Vending Machines, Catering, and Food Trucks

Vending Machine Sales

Food sold through vending machines follows the same taxable-versus-exempt framework as food sold in stores. Prepared food, candy, soft drinks, and dietary supplements dispensed from a vending machine are taxable, while exempt grocery-type items remain tax-free.7Minnesota Department of Revenue. Sales – Vending Machines and Amusement Devices For example, a candy bar or a can of soda from a vending machine is taxable, but a bottle of plain water, a bag of cookies (which contain flour), or a carton of milk is not.

Catering and Food Trucks

Catering services are fully taxable in Minnesota, and the tax extends beyond just the food. Delivery charges, preparation fees, service charges, drinks, and even the rental of tables, chairs, and tableware from a caterer are all subject to sales tax.8Minnesota Department of Revenue. Sales – Food Food trucks are treated the same as restaurants — most food and beverages they sell are taxable prepared food unless a specific exemption applies.

_RECORD EXTRACTS:_
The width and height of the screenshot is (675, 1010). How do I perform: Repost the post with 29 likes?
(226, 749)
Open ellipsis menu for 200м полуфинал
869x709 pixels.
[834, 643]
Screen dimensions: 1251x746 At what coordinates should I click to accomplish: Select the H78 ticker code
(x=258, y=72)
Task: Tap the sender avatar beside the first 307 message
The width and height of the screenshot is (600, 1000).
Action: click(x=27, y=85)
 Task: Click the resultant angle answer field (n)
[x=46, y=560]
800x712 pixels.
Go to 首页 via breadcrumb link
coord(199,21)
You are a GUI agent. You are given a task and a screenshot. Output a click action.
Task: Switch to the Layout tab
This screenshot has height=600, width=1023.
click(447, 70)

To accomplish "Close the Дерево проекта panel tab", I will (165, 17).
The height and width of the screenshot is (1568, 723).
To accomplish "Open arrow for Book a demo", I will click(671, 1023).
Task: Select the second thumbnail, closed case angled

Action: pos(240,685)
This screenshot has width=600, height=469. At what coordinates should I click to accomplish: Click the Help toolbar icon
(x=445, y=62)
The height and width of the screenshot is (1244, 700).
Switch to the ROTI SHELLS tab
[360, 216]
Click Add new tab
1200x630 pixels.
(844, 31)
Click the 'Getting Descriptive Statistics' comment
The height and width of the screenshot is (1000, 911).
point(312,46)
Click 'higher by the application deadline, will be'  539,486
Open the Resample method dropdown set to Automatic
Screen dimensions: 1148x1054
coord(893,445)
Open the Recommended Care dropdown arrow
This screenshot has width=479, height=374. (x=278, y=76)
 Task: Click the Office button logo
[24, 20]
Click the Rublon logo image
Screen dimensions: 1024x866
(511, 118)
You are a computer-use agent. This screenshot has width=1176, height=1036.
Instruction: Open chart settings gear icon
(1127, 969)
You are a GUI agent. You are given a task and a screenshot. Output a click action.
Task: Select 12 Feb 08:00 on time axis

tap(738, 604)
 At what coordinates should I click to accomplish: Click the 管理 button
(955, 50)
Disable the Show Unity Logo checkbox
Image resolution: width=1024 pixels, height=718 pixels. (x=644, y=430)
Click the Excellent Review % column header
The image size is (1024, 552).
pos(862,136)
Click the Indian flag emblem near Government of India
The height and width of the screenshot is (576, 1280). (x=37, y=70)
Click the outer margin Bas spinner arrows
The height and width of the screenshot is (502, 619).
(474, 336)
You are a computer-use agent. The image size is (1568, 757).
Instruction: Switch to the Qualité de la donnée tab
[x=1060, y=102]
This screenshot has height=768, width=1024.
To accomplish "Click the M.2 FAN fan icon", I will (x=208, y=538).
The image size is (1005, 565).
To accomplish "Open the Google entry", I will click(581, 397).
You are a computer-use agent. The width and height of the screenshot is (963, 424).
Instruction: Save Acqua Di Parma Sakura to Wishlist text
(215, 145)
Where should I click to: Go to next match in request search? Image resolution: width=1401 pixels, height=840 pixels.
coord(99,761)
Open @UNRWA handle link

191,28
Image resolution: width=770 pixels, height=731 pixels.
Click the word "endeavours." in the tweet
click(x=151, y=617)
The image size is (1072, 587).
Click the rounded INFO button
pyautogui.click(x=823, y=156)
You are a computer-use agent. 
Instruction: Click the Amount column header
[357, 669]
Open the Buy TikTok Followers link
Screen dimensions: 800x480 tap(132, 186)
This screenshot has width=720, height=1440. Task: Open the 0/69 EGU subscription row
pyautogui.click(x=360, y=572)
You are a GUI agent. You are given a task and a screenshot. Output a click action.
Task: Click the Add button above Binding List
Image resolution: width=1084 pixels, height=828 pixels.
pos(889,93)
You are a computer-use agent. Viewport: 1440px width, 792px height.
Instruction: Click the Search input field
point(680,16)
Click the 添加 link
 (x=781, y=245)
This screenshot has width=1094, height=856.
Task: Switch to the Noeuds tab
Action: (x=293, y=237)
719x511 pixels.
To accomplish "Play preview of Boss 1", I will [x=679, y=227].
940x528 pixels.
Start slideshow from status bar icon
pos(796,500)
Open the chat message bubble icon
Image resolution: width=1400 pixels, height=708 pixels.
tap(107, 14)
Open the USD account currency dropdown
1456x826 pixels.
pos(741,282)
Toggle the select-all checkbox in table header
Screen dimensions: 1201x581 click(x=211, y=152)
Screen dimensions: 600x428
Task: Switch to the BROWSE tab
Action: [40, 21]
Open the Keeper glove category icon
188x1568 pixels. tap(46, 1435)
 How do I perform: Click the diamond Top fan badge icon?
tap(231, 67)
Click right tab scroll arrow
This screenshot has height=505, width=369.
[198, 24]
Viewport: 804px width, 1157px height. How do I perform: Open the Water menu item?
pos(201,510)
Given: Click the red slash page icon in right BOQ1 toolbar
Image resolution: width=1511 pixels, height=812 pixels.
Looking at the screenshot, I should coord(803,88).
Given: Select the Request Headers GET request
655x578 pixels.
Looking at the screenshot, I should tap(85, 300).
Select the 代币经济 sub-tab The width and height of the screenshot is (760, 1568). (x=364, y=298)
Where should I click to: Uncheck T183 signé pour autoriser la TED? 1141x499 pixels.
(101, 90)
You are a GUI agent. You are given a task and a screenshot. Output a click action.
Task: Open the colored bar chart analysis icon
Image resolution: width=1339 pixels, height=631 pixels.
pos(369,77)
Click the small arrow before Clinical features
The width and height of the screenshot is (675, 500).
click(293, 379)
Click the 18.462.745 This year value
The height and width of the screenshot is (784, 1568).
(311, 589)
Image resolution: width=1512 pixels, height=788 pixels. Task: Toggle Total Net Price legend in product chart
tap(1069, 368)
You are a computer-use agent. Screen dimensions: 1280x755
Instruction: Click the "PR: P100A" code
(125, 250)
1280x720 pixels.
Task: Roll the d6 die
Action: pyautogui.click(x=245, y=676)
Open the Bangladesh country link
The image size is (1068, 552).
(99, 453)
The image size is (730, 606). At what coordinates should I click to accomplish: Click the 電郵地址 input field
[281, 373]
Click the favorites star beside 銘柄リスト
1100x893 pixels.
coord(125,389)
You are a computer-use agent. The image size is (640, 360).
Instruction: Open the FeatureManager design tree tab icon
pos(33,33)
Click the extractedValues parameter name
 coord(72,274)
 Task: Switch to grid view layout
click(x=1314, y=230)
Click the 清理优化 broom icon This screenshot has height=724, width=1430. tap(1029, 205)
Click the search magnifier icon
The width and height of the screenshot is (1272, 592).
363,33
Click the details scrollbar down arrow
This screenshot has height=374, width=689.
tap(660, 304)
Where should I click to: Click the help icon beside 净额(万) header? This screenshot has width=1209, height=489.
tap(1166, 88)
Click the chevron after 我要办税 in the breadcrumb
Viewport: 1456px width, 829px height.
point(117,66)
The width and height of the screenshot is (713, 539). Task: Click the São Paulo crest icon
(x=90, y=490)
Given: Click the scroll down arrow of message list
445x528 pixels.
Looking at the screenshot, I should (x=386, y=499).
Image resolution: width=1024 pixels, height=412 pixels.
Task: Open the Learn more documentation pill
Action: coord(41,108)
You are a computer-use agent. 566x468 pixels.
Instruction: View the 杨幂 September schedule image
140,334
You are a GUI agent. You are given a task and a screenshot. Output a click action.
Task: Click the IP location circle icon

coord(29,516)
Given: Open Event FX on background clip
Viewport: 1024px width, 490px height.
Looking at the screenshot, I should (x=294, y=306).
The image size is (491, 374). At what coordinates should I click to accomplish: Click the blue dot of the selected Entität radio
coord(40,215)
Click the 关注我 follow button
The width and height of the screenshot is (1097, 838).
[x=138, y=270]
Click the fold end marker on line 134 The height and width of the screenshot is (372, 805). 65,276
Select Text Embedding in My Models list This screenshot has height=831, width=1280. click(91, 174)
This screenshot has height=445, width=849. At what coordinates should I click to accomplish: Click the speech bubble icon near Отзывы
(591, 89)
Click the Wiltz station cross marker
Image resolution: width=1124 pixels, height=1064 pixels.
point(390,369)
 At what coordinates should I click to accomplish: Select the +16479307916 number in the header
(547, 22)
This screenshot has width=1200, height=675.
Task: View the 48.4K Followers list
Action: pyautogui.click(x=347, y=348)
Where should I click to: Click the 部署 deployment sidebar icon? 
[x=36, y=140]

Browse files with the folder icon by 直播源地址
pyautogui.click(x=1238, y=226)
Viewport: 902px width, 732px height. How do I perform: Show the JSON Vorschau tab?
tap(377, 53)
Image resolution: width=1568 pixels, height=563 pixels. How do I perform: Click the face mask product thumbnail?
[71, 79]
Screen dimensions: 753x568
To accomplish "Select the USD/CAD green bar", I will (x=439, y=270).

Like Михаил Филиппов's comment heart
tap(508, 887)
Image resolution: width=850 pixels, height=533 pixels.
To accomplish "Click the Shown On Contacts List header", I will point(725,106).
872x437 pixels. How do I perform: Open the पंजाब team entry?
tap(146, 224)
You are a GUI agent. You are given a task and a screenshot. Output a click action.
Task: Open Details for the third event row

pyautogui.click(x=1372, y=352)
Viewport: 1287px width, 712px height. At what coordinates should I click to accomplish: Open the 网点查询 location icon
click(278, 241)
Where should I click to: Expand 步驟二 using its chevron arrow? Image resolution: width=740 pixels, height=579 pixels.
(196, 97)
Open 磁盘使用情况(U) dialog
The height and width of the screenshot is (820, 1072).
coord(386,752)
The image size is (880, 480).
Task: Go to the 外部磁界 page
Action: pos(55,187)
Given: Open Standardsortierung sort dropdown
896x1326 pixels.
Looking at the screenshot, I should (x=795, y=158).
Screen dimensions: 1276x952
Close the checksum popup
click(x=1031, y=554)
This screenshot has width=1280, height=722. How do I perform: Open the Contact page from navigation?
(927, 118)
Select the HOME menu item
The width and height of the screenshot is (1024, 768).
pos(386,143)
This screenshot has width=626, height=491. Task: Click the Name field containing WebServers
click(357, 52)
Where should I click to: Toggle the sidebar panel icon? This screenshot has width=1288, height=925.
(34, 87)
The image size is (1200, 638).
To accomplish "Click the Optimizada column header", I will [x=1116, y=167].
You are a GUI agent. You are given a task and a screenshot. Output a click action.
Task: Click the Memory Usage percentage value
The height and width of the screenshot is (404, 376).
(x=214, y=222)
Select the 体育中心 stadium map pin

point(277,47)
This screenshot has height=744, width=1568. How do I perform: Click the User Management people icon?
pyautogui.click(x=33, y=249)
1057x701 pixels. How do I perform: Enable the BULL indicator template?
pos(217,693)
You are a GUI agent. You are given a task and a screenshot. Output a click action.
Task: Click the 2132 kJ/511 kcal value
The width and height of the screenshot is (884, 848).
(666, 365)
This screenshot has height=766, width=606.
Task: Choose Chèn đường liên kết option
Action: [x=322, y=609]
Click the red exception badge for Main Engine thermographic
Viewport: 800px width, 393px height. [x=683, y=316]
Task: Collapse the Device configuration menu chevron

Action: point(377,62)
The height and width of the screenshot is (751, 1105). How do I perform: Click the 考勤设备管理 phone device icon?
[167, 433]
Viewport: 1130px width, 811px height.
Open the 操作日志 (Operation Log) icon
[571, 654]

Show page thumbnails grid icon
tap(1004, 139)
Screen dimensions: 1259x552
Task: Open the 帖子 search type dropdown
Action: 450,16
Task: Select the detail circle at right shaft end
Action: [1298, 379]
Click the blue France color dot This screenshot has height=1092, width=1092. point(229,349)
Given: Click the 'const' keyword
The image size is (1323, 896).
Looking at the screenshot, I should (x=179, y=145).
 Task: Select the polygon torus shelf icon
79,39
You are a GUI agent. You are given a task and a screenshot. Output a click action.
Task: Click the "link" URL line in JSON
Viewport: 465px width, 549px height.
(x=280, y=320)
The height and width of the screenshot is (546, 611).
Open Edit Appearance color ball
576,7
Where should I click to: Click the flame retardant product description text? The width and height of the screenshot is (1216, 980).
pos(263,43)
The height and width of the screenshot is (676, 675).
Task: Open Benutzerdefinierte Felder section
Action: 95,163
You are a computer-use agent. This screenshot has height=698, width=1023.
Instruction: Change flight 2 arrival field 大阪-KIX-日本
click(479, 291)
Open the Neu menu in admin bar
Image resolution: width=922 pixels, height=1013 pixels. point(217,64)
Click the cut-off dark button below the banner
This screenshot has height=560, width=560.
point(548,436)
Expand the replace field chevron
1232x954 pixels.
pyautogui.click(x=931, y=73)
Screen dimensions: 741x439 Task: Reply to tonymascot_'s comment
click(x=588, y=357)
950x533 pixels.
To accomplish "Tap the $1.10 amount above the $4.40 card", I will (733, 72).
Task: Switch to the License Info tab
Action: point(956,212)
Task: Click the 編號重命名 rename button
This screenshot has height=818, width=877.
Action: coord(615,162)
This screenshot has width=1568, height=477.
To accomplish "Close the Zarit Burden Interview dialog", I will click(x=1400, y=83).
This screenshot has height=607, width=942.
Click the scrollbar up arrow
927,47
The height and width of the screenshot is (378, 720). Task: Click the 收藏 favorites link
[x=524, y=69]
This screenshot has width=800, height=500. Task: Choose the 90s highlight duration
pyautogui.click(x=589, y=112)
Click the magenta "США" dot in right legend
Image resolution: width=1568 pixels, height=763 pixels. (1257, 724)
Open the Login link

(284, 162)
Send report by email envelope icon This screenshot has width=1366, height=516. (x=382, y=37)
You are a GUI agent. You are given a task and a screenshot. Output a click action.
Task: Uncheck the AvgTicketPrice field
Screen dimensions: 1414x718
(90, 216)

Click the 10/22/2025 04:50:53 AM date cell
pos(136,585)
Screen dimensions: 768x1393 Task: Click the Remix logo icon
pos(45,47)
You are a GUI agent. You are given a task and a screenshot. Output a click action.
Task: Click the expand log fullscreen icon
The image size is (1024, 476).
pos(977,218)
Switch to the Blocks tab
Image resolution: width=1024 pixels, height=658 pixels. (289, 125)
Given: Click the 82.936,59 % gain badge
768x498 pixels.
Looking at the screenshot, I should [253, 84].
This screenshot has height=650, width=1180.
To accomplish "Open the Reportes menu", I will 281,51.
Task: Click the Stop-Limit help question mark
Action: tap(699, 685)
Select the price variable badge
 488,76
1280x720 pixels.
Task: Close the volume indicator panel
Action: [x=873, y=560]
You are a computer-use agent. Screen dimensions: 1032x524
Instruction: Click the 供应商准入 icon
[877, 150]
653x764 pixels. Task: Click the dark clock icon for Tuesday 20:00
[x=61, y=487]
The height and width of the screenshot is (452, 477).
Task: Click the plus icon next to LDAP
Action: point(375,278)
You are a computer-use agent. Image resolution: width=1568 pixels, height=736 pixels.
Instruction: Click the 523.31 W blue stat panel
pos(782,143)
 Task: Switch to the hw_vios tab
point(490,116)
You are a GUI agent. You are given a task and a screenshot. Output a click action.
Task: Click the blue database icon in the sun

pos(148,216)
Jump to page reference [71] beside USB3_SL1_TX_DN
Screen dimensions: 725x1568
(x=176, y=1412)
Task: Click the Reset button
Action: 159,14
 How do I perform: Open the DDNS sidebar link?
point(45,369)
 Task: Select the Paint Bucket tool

_DIRECTIONS:_
1/ Decide whether each statement agrees with the vending and catering passage. Answer yes or no, and quote the deciding words.
(a) A carton of milk bought from a vending machine is taxable.
(b) Renting tables from a caterer is subject to sales tax.
(c) Food trucks are treated the same as restaurants.
2/ List every charge or item, beyond the food itself, that the vending and catering passage says is subject to sales tax when it comes from a caterer.
3/ In the vending and catering passage, quote the stretch from "Vending Machines, Catering, and" through "milk is not.".

_ACTIVITY ANSWERS:_
1/
(a) No: "but a bottle of plain water, a bag of cookies (which contain flour), or a carton of milk is not."
(b) Yes: "even the rental of tables, chairs, and tableware from a caterer are all subject to sales tax."
(c) Yes: "Food trucks are treated the same as restaurants"

2/
- Delivery charges
- Preparation fees
- Service charges
- Drinks
- Rental of tables
- Rental of chairs
- Rental of tableware

3/
Vending Machines, Catering, and Food Trucks

Vending Machine Sales

Food sold through vending machines follows the same taxable-versus-exempt framework as food sold in stores. Prepared food, candy, soft drinks, and dietary supplements dispensed from a vending machine are taxable, while exempt grocery-type items remain tax-free.7Minnesota Department of Revenue. Sales – Vending Machines and Amusement Devices For example, a candy bar or a can of soda from a vending machine is taxable, but a bottle of plain water, a bag of cookies (which contain flour), or a carton of milk is not.